-- Begin RECORDS FOR PROCESSING --

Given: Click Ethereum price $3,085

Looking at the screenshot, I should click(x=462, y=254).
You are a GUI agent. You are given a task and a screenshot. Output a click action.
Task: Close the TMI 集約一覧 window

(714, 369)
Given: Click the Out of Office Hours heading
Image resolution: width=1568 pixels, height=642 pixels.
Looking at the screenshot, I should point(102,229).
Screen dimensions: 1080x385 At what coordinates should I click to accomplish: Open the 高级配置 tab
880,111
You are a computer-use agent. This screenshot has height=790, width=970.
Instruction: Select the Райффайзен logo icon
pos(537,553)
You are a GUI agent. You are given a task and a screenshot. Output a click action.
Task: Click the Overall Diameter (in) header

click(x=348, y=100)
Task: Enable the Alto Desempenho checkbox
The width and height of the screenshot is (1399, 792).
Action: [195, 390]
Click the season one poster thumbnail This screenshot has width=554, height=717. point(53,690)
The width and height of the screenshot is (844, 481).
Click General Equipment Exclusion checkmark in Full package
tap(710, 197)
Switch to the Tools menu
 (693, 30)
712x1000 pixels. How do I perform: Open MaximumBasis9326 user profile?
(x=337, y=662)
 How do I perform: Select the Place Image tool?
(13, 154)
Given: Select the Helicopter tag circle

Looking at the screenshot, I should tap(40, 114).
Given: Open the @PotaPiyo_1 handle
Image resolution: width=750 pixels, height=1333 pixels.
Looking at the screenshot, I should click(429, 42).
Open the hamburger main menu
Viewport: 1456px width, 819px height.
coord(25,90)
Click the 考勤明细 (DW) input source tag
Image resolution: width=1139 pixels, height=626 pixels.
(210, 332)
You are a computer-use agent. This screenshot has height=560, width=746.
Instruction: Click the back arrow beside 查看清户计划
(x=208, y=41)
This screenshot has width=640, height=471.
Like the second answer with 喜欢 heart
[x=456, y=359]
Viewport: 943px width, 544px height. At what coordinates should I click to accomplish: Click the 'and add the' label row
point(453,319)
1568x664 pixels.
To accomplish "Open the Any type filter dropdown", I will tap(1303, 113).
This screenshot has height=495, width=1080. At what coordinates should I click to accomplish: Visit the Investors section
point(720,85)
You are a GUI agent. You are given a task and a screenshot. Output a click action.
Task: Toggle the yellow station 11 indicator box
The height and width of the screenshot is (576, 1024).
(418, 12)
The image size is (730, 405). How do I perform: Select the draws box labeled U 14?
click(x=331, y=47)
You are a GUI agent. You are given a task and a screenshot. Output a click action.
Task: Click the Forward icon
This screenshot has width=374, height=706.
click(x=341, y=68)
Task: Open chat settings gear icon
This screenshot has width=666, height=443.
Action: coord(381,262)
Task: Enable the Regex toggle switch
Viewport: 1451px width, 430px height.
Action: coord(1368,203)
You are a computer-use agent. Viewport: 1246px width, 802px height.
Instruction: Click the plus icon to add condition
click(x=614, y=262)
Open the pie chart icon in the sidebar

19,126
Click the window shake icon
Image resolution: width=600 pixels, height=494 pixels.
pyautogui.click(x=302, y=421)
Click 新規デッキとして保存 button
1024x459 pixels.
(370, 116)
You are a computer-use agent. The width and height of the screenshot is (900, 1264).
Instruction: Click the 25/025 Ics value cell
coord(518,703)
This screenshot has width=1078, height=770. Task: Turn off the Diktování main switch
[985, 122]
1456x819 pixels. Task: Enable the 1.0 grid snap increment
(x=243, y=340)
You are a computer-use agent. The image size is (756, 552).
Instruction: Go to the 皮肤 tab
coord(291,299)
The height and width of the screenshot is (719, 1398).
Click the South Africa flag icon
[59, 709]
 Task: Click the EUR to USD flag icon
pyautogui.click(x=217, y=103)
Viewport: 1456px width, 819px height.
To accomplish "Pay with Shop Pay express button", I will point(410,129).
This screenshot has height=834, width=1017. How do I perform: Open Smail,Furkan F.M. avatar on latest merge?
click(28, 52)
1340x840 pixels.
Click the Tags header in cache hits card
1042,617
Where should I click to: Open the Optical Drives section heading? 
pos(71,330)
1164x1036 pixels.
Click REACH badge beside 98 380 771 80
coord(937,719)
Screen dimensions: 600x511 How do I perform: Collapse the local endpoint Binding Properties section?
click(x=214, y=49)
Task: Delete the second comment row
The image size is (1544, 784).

-- End RECORDS FOR PROCESSING --

#### WRITTEN PROBLEM
Reproduce the lines above verbatim, every one of them.

#### RESPONSE TO THIS EXERCISE
Given: Click Ethereum price $3,085

Looking at the screenshot, I should click(x=462, y=254).
You are a GUI agent. You are given a task and a screenshot. Output a click action.
Task: Close the TMI 集約一覧 window

(714, 369)
Given: Click the Out of Office Hours heading
Image resolution: width=1568 pixels, height=642 pixels.
Looking at the screenshot, I should point(102,229).
Screen dimensions: 1080x385 At what coordinates should I click to accomplish: Open the 高级配置 tab
880,111
You are a computer-use agent. This screenshot has height=790, width=970.
Instruction: Select the Райффайзен logo icon
pos(537,553)
You are a GUI agent. You are given a task and a screenshot. Output a click action.
Task: Click the Overall Diameter (in) header

click(x=348, y=100)
Task: Enable the Alto Desempenho checkbox
The width and height of the screenshot is (1399, 792).
Action: [195, 390]
Click the season one poster thumbnail This screenshot has width=554, height=717. point(53,690)
The width and height of the screenshot is (844, 481).
Click General Equipment Exclusion checkmark in Full package
tap(710, 197)
Switch to the Tools menu
 (693, 30)
712x1000 pixels. How do I perform: Open MaximumBasis9326 user profile?
(x=337, y=662)
 How do I perform: Select the Place Image tool?
(13, 154)
Given: Select the Helicopter tag circle

Looking at the screenshot, I should tap(40, 114).
Given: Open the @PotaPiyo_1 handle
Image resolution: width=750 pixels, height=1333 pixels.
Looking at the screenshot, I should click(429, 42).
Open the hamburger main menu
Viewport: 1456px width, 819px height.
coord(25,90)
Click the 考勤明细 (DW) input source tag
Image resolution: width=1139 pixels, height=626 pixels.
(210, 332)
You are a computer-use agent. This screenshot has height=560, width=746.
Instruction: Click the back arrow beside 查看清户计划
(x=208, y=41)
This screenshot has width=640, height=471.
Like the second answer with 喜欢 heart
[x=456, y=359]
Viewport: 943px width, 544px height. At what coordinates should I click to accomplish: Click the 'and add the' label row
point(453,319)
1568x664 pixels.
To accomplish "Open the Any type filter dropdown", I will tap(1303, 113).
This screenshot has height=495, width=1080. At what coordinates should I click to accomplish: Visit the Investors section
point(720,85)
You are a GUI agent. You are given a task and a screenshot. Output a click action.
Task: Toggle the yellow station 11 indicator box
The height and width of the screenshot is (576, 1024).
(418, 12)
The image size is (730, 405). How do I perform: Select the draws box labeled U 14?
click(x=331, y=47)
You are a GUI agent. You are given a task and a screenshot. Output a click action.
Task: Click the Forward icon
This screenshot has width=374, height=706.
click(x=341, y=68)
Task: Open chat settings gear icon
This screenshot has width=666, height=443.
Action: coord(381,262)
Task: Enable the Regex toggle switch
Viewport: 1451px width, 430px height.
Action: coord(1368,203)
You are a computer-use agent. Viewport: 1246px width, 802px height.
Instruction: Click the plus icon to add condition
click(x=614, y=262)
Open the pie chart icon in the sidebar

19,126
Click the window shake icon
Image resolution: width=600 pixels, height=494 pixels.
pyautogui.click(x=302, y=421)
Click 新規デッキとして保存 button
1024x459 pixels.
(370, 116)
You are a computer-use agent. The width and height of the screenshot is (900, 1264).
Instruction: Click the 25/025 Ics value cell
coord(518,703)
This screenshot has width=1078, height=770. Task: Turn off the Diktování main switch
[985, 122]
1456x819 pixels. Task: Enable the 1.0 grid snap increment
(x=243, y=340)
You are a computer-use agent. The image size is (756, 552).
Instruction: Go to the 皮肤 tab
coord(291,299)
The height and width of the screenshot is (719, 1398).
Click the South Africa flag icon
[59, 709]
 Task: Click the EUR to USD flag icon
pyautogui.click(x=217, y=103)
Viewport: 1456px width, 819px height.
To accomplish "Pay with Shop Pay express button", I will point(410,129).
This screenshot has height=834, width=1017. How do I perform: Open Smail,Furkan F.M. avatar on latest merge?
click(28, 52)
1340x840 pixels.
Click the Tags header in cache hits card
1042,617
Where should I click to: Open the Optical Drives section heading? 
pos(71,330)
1164x1036 pixels.
Click REACH badge beside 98 380 771 80
coord(937,719)
Screen dimensions: 600x511 How do I perform: Collapse the local endpoint Binding Properties section?
click(x=214, y=49)
Task: Delete the second comment row
The image size is (1544, 784).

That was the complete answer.